• **ACTIVITY**:
The entries below hold a line with "Where should I click to: Pick" and a line with "Task: Click the Mercedes-Benz logo icon". Return those lines and all that lie between them, exactly and only.

• **RECORD EXCERPTS**:
● ● ● ● ●
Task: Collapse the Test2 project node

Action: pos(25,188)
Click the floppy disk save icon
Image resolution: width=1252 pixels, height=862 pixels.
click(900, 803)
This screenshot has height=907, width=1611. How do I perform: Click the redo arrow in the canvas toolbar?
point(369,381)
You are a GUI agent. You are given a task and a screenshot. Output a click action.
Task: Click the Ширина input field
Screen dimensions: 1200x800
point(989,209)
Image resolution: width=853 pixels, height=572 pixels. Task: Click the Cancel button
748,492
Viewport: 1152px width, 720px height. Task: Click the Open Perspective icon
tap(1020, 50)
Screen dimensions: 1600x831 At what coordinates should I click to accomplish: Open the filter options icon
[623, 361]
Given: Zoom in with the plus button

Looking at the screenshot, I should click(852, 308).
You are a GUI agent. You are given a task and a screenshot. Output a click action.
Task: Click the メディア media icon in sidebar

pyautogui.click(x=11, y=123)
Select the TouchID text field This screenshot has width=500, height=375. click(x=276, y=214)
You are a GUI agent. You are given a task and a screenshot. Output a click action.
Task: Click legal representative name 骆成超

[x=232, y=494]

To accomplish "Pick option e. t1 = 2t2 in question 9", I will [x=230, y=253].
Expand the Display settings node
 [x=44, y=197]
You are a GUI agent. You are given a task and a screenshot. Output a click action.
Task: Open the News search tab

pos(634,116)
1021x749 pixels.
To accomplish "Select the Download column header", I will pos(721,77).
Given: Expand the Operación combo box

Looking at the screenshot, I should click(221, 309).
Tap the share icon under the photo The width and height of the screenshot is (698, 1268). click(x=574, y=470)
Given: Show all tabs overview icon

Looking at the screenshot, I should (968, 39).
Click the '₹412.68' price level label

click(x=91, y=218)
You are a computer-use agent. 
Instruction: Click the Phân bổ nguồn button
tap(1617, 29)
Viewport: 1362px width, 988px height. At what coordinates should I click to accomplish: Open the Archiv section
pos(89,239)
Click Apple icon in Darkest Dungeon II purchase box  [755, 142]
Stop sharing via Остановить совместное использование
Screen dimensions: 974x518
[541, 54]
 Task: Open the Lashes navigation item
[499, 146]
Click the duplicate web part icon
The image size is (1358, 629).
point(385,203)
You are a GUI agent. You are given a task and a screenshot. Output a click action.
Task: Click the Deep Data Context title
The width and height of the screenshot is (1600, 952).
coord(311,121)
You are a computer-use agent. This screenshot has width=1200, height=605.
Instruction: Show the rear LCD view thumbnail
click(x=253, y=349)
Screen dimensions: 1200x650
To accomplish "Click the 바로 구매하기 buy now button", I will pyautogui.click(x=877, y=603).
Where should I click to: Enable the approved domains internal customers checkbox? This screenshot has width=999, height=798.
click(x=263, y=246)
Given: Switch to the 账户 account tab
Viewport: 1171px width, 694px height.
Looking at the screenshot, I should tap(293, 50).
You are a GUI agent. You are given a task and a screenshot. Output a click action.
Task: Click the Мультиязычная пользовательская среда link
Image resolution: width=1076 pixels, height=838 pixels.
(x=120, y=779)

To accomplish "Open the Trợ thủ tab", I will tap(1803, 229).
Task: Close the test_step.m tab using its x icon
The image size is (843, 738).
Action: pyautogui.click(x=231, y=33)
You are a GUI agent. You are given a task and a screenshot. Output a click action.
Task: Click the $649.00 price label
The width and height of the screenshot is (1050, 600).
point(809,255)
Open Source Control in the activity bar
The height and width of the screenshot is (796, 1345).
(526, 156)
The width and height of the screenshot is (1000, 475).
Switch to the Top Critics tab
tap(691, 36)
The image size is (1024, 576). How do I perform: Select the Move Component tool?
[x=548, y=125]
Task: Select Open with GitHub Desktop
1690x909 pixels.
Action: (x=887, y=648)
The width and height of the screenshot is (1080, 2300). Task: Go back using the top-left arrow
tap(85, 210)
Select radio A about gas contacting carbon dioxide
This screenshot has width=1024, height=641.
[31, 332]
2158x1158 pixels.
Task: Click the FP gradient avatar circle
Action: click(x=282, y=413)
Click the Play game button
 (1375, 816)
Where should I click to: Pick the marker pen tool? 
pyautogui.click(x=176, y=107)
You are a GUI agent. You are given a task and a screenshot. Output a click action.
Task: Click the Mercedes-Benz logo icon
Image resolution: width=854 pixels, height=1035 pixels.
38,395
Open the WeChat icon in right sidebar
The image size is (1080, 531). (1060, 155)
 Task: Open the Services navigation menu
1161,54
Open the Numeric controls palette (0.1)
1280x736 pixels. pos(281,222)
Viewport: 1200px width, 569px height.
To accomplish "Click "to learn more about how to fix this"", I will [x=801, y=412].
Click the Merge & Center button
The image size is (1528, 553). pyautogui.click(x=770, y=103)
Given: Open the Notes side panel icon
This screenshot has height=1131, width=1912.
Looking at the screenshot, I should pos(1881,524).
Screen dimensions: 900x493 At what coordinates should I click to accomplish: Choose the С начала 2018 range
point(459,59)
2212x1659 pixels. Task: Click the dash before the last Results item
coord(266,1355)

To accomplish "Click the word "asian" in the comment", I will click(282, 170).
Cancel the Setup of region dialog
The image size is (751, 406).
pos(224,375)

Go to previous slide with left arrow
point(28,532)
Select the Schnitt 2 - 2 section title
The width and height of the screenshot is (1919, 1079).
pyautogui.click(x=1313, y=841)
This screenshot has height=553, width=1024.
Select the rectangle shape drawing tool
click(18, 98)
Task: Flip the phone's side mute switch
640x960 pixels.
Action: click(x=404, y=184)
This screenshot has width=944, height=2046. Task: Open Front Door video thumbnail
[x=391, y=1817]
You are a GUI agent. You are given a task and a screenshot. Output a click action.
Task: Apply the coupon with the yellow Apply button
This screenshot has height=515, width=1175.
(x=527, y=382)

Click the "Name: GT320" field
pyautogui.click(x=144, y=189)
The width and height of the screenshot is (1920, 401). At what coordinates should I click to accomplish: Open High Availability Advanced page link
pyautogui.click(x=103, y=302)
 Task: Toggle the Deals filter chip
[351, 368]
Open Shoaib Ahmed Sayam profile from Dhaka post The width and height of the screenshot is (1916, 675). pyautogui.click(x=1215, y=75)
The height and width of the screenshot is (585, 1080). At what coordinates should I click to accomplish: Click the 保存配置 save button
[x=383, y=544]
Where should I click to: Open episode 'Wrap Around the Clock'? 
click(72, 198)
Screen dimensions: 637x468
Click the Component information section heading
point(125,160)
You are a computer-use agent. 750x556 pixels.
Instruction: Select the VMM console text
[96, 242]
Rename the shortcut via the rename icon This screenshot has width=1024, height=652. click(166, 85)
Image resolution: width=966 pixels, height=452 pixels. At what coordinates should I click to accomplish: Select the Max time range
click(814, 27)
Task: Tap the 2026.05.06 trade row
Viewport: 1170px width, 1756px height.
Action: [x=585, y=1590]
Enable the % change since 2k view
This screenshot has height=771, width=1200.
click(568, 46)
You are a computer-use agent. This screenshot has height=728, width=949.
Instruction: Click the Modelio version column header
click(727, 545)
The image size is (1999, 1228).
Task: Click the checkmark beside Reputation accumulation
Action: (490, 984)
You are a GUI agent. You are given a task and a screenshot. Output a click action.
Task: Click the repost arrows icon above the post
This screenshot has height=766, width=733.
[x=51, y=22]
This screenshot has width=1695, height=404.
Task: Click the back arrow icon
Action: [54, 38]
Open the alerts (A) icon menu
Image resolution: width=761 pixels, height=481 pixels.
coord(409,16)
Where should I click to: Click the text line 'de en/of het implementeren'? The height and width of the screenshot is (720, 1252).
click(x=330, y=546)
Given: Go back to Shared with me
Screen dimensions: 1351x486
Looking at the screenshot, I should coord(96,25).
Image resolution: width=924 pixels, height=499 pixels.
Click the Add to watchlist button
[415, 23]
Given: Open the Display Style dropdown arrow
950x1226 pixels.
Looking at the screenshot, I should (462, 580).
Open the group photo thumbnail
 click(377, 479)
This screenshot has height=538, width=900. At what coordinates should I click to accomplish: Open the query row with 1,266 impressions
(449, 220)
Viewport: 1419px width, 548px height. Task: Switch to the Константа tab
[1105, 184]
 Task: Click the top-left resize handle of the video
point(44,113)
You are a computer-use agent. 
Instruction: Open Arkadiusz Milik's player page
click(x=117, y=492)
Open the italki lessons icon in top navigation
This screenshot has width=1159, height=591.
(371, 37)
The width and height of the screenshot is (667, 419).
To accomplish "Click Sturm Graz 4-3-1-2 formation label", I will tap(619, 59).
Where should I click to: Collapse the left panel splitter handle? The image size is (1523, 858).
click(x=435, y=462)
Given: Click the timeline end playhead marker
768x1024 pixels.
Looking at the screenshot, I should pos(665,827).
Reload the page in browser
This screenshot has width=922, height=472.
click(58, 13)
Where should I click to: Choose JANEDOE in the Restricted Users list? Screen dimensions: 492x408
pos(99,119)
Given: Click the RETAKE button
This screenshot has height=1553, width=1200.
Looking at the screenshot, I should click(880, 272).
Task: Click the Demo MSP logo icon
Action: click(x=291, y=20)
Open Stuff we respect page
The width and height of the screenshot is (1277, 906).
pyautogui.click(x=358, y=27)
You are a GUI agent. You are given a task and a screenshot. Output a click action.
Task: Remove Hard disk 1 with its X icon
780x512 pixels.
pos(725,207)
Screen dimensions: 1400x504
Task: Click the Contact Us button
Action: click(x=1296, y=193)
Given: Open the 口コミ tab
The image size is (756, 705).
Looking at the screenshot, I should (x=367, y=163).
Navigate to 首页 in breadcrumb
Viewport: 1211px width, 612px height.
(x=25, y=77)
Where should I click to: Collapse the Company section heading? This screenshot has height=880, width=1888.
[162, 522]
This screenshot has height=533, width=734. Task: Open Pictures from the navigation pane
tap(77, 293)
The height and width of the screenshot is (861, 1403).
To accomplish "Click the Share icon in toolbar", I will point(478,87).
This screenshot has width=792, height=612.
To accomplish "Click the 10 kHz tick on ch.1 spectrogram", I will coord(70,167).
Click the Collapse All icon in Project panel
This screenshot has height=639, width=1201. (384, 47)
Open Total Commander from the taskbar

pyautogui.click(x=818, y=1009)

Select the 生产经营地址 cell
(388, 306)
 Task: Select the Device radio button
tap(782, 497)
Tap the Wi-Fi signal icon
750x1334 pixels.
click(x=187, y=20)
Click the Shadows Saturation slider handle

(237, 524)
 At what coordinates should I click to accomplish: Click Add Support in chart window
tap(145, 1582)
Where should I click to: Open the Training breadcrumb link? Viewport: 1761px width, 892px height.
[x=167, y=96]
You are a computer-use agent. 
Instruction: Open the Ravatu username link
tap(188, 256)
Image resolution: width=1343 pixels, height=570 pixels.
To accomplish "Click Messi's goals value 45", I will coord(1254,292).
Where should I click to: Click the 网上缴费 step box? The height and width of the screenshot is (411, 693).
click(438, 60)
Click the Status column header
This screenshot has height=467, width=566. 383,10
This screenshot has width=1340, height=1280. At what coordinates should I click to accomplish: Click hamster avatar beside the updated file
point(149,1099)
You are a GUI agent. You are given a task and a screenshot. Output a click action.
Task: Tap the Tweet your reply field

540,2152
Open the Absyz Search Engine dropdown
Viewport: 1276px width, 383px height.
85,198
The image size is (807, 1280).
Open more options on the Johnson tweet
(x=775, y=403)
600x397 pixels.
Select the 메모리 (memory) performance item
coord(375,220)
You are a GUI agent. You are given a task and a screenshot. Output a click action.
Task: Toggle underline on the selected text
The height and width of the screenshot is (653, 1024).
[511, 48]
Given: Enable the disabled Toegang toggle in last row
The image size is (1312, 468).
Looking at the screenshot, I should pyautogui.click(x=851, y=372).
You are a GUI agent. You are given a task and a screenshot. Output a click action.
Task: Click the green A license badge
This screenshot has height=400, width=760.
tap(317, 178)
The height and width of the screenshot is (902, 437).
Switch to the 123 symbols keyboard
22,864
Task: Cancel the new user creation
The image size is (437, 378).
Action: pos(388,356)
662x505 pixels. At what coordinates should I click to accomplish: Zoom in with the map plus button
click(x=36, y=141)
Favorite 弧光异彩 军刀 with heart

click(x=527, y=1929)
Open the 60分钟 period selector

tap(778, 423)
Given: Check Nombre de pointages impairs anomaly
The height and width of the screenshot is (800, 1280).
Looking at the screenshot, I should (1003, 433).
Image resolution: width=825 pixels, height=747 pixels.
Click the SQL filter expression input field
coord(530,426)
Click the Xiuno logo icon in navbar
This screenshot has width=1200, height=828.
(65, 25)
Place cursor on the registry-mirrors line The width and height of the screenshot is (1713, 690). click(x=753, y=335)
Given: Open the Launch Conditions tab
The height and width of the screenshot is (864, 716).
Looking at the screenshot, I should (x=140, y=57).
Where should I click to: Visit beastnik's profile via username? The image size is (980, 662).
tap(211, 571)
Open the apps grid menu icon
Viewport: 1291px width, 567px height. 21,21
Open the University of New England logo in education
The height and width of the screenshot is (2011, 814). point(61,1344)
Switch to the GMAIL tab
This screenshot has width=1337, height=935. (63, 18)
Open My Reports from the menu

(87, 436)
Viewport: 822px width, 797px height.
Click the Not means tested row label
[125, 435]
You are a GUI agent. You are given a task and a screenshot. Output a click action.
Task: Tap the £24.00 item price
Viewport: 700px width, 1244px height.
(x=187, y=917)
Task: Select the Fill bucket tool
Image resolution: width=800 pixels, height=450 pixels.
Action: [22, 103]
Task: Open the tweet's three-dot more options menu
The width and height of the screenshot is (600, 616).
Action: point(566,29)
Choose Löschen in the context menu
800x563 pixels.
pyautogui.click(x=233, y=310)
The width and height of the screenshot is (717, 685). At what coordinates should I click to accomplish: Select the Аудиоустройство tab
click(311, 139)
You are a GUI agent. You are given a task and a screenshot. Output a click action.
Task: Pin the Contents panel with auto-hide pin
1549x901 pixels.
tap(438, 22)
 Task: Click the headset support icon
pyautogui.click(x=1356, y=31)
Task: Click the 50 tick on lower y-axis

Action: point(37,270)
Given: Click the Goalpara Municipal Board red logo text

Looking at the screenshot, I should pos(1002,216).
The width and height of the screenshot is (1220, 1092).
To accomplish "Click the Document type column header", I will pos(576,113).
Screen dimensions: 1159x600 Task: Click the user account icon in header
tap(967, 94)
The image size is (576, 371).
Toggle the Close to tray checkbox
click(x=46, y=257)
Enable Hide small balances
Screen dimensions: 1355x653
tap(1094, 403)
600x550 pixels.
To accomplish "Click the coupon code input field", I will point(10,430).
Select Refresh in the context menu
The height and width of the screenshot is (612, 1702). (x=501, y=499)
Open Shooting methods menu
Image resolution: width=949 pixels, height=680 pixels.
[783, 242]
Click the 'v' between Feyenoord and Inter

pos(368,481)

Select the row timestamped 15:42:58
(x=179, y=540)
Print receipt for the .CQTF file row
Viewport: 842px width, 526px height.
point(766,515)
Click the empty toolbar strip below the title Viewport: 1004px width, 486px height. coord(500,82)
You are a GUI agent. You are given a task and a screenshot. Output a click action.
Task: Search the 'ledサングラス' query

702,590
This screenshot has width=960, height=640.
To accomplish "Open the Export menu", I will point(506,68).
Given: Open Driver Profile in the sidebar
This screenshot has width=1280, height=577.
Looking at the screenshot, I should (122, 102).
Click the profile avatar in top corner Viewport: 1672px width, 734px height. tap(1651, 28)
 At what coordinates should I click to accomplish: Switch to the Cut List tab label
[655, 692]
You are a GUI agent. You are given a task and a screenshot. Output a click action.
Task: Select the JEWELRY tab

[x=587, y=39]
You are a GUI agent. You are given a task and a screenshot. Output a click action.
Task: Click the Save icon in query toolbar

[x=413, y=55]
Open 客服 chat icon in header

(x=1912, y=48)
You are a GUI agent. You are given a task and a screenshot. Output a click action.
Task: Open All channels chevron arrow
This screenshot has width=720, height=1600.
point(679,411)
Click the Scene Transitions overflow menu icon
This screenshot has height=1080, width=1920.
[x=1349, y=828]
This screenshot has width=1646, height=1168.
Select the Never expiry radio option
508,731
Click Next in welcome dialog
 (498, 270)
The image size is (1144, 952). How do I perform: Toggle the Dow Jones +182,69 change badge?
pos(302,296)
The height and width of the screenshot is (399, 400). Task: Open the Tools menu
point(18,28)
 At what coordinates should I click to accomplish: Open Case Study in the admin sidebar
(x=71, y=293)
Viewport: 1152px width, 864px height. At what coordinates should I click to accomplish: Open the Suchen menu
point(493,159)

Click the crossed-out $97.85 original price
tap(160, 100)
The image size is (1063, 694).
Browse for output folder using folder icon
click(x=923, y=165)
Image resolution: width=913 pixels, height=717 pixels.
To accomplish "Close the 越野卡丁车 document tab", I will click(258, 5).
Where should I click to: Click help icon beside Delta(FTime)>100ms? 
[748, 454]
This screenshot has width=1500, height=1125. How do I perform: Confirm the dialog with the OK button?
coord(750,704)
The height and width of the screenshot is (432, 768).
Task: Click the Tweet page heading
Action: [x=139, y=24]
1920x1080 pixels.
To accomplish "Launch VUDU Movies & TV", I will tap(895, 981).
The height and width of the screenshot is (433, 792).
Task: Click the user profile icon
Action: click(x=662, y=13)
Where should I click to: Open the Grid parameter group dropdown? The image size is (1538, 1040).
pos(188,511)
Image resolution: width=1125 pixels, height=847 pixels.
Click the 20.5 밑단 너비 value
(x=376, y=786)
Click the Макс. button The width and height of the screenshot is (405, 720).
● ● ● ● ●
• **TASK RESULT**:
Where should I click to: Pick the marker pen tool? 
pyautogui.click(x=176, y=107)
You are a GUI agent. You are given a task and a screenshot. Output a click action.
Task: Click the Mercedes-Benz logo icon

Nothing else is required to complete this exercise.